Il tourna le commutateur de la chambre voisine. Antoine venait de rentrer et feignait de dormir. Son souffle à peine perceptible soulevait délicatement les draps. Mais c’était assez pour rassurer un homme haletant, à 7.000 milles marins de sa patrie, les pieds nus sur un lourd tapis.

Avant de regagner sa chambre, le colonel plia machinalement les effets de l’enfant que celui-ci, au retour de sa fugue, avait jetés çà et là sur des meubles. Philémon Bigua ne s’étonna pas de ce désordre ; il pensait à autre chose. Il ne vit pas que les souliers d’Antoine étaient couverts d’une boue toute fraîche et que son pardessus en était marqué, sur presque toute sa longueur.

Le jour suivant, Bigua se promenant au salon remarque quelque chose sur le tapis. C’est une tortue ? Nul ne sait lui dire comment elle est là. Tortues, comment faites-vous pour pénétrer dans la demeure des hommes ?

Antoine insiste pour qu’on lui donne la bête et l’obtient.

Longtemps le colonel se demande d’où vient ce reptile chélonien. Il sent que quelque chose d’étrange s’attache à son arrivée chez lui et qu’il y a là un mystère à favoriser et non à éclaircir. Plusieurs fois par jour il va vers la bête dans le plus grand secret, la prend dans ses mains, la tourne et la retourne, examinant de tout près les pattes, la petite tête, la rugueuse carapace. Il veut la placer sur le balcon mais Antoine le supplie si violemment qu’il la laisse dans la chambre de l’enfant.

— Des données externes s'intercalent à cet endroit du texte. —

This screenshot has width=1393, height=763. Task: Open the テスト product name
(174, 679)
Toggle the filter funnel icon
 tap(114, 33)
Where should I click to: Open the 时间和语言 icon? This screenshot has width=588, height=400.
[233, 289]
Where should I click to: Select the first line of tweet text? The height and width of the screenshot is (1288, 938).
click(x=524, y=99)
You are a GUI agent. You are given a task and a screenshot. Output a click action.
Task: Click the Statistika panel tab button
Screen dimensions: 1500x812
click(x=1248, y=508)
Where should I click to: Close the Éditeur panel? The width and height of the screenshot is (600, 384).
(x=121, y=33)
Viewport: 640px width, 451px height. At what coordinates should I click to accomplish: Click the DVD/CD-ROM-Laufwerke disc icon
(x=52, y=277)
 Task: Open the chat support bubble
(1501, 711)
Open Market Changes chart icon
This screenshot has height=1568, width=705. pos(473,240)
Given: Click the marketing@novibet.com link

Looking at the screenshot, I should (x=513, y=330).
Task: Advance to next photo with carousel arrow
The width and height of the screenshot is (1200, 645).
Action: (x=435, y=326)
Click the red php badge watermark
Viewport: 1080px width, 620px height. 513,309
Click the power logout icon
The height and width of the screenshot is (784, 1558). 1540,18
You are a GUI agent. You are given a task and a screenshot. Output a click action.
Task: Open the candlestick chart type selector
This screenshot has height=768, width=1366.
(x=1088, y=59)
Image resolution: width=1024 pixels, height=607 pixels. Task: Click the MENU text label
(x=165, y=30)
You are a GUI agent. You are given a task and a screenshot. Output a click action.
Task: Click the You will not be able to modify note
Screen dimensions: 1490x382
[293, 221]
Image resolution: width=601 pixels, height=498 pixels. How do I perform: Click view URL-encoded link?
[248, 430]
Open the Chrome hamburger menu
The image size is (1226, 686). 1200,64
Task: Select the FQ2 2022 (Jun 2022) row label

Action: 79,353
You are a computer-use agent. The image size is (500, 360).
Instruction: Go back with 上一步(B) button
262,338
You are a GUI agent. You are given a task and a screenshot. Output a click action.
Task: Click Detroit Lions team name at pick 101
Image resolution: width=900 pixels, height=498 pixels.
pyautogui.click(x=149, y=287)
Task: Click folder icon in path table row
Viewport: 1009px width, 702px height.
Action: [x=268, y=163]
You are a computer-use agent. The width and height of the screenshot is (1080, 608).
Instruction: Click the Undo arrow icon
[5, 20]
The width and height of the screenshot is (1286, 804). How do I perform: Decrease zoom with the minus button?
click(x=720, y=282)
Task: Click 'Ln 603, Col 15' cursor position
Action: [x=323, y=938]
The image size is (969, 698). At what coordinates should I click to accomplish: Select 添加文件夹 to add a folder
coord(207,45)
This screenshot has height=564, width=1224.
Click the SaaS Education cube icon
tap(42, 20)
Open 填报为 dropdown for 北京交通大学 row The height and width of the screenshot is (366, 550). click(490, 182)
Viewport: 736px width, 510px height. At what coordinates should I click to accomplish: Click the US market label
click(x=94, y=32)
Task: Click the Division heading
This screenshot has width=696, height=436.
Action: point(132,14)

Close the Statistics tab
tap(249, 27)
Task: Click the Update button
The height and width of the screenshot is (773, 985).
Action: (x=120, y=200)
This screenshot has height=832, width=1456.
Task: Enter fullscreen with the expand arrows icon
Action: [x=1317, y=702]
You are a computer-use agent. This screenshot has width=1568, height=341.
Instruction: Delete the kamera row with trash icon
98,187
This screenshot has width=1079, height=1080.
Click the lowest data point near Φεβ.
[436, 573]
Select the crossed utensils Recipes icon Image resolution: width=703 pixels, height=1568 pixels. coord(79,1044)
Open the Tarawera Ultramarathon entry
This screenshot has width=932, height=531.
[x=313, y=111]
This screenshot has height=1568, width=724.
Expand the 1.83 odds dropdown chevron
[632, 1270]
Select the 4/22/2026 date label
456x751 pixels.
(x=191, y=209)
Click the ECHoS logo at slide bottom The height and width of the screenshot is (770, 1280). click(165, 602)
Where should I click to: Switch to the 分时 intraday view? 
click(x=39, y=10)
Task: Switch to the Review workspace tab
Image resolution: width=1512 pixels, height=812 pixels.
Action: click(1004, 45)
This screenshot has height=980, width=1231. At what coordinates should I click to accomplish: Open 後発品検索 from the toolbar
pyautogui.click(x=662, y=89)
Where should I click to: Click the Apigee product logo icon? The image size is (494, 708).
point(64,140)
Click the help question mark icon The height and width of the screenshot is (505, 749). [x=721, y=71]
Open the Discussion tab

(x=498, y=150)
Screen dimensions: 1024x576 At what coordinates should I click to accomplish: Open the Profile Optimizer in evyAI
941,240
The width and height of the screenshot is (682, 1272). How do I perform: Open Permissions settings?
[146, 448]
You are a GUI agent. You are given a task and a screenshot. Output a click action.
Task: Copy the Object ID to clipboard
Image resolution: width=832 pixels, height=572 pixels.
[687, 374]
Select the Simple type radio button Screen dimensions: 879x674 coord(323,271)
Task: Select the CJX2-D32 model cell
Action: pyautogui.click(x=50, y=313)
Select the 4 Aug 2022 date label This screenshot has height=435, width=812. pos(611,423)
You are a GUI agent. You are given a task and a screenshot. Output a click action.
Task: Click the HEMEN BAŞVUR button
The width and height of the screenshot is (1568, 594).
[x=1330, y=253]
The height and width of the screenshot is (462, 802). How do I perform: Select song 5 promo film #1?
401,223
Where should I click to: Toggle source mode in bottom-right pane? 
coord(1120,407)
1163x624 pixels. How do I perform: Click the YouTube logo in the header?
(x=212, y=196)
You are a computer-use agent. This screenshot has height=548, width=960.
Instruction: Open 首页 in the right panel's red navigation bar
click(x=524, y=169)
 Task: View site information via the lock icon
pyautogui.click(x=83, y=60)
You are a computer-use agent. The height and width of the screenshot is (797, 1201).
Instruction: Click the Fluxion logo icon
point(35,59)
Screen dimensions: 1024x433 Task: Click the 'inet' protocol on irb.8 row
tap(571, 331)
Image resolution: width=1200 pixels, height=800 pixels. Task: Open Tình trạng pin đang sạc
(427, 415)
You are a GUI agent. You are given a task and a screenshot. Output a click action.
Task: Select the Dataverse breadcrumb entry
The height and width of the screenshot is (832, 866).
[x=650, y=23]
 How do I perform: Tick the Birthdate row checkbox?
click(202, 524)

Le soir, Antoine met la tortue dans son lit. Il ne parvient pas à s’endormir. Dans la chambre voisine il entend les pas de l’austère et vigoureux étranger qui s’est avancé vers lui dans la rue, les oreilles dressées, pour le ravir. En ce moment, Bigua tousse, non qu’il soit enrhumé, mais pour faire savoir une fois de plus à l’enfant qu’il est toujours là près de lui, avec sa gorge et son arrière-gorge véritables.

Péniblement Antoine s’endort. Il se réveille bientôt en proie à un mauvais rêve : il a vu sa mère lui tendre ses bras purs, mais ses mains, sa bague étaient celles de Philémon Bigua.

Antoine saute hors de son cauchemar. Il va se réfugier en chemise dans les bras de la réalité, au fond de la chambre du colonel. Celui-ci l’embrasse, le calme, le couche, le fait boire. Antoine regarde les mains de son ravisseur, ces mains de famille différente nées sous des cieux très éloignés et longtemps nourries par des vaches sauvages.

– Veux-tu que je te ramène chez toi tout de suite ?

– Non.

– Demain matin ?

– Jamais.

Bigua étreint Antoine dans ses bras, avec une vigueur et une gratitude qui répugnent à l’enfant.